The authors also thank Seung-Hee Lee for advice on virus injection procedures and histology and Trevor Flynn for assistance in cell counting analyses. This work was supported by the National Institute on Deafness and Other Communication
Disorders (DC009259), a William Orr Dingwall Neurolinguistics Dissertation Fellowship (to A.G.H), and a National Science Foundation Graduate Research Fellowship (to L.S.H.). “
“Selective visual attention modulates click here neuronal synchronization within and between visual areas (Bosman et al., 2012, Buschman and Miller, 2007, Fries et al., 2001b and Gregoriou et al., 2009). Neuronal synchronization is brought about by an interplay between excitatory and inhibitory cells (Buzsáki and Wang, 2012). Yet, the differential synchronization of these two cells classes has not yet been studied in the awake monkey visual cortex during well-controlled selective visual attention. We take the first steps in this direction by classifying cells based on their average waveform and analyzing the different cell classes’ alpha and gamma local field potential (LFP) locking and their modulation by selective attention.

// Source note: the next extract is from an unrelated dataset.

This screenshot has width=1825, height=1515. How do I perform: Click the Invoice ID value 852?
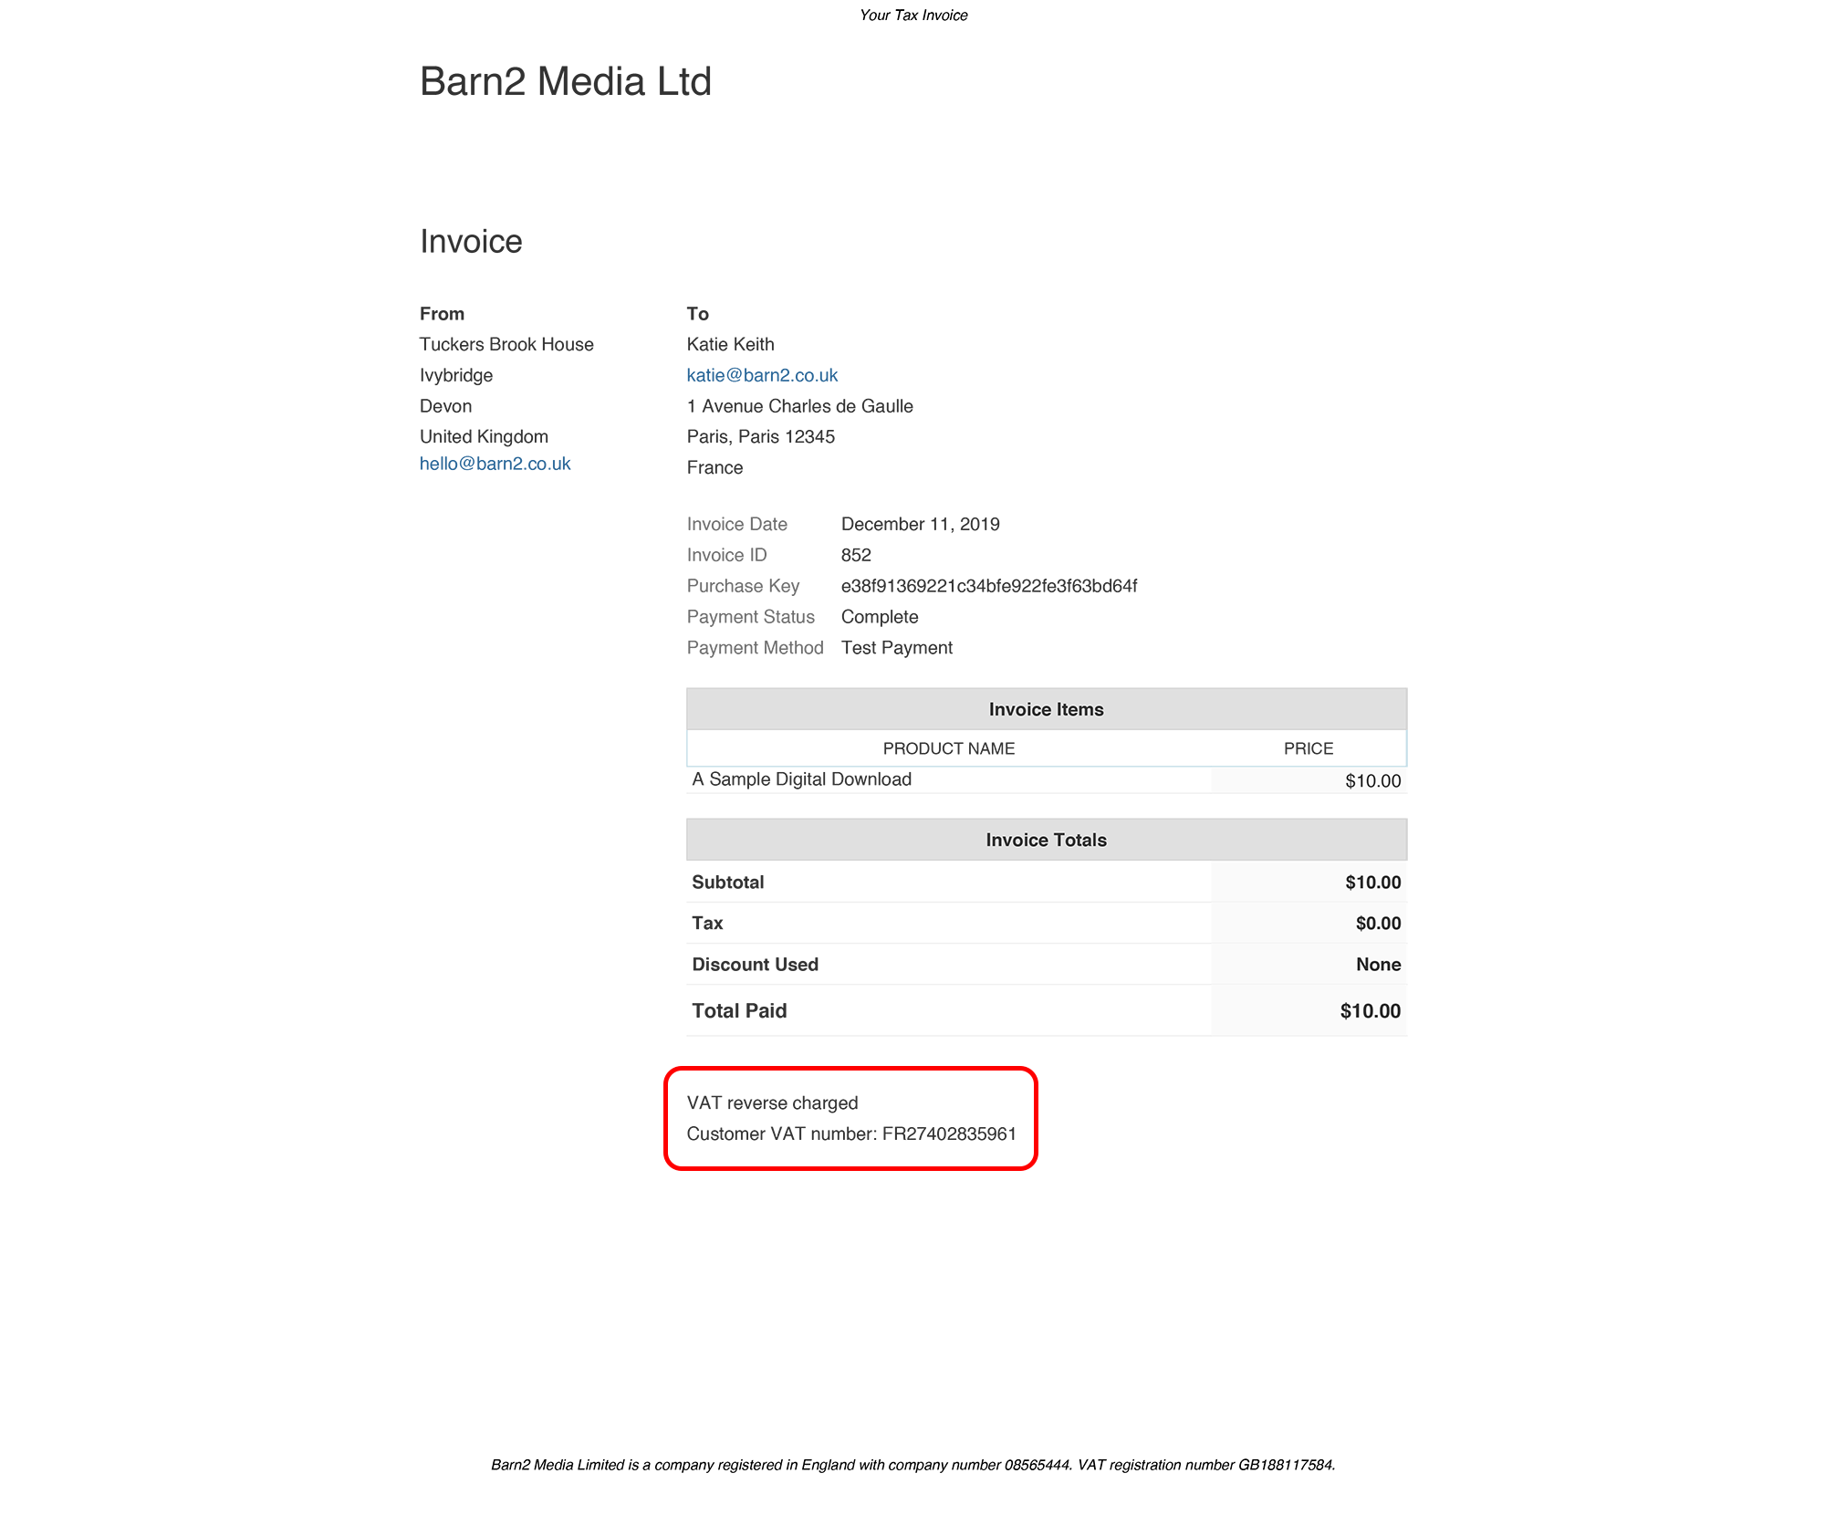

Selective attention enhances gamma-band synchronization among neurons activated by the attended stimulus in areas V4 (Chalk et al., 2010 and Fries
selleck screening library et al., 2001b) and V2 (Buffalo et al., 2011), and it either reduces (Chalk et al., 2010) or enhances (Buffalo et al., 2011) gamma-band synchronization in area V1. The attentional effects on V4 gamma-band synchronization are predictive of attentional reaction time benefits (Womelsdorf et al., 2006). When two PAK6 stimuli activate separate groups of V1 neurons with different gamma rhythms, only the rhythm induced by the attended stimulus synchronizes to V4, most likely mediating the selective interareal communication of attended stimulus information (Bosman et al., 2012 and Grothe et al., 2012). Gamma-band synchronization within a local neuronal group is governed by the interneuron network and its interaction with activated excitatory neurons (Börgers
and Kopell, 2005, Buzsáki and Wang, 2012, Cardin et al., 2009, Cobb et al., 1995, Sohal et al., 2009, Tiesinga and Sejnowski, 2009 and Whittington et al., 1995). These mechanistic insights have been captured in two models: the interneuron network gamma (ING) and the pyramidal cell interneuron network gamma (PING) models of gamma-band synchronization. While in both, the inhibitory interneurons play a dominant role in generating the gamma rhythm, ING models (Whittington et al., 1995, Wang and Buzsáki, 1996 and Bartos et al., 2007) have the pyramidal cells simply entrained, while PING models lend them a role in sustaining the rhythm after they are entrained (Börgers and Kopell, 2005, Eeckman and Freeman, 1990, Leung, 1982 and Wilson and Cowan, 1972).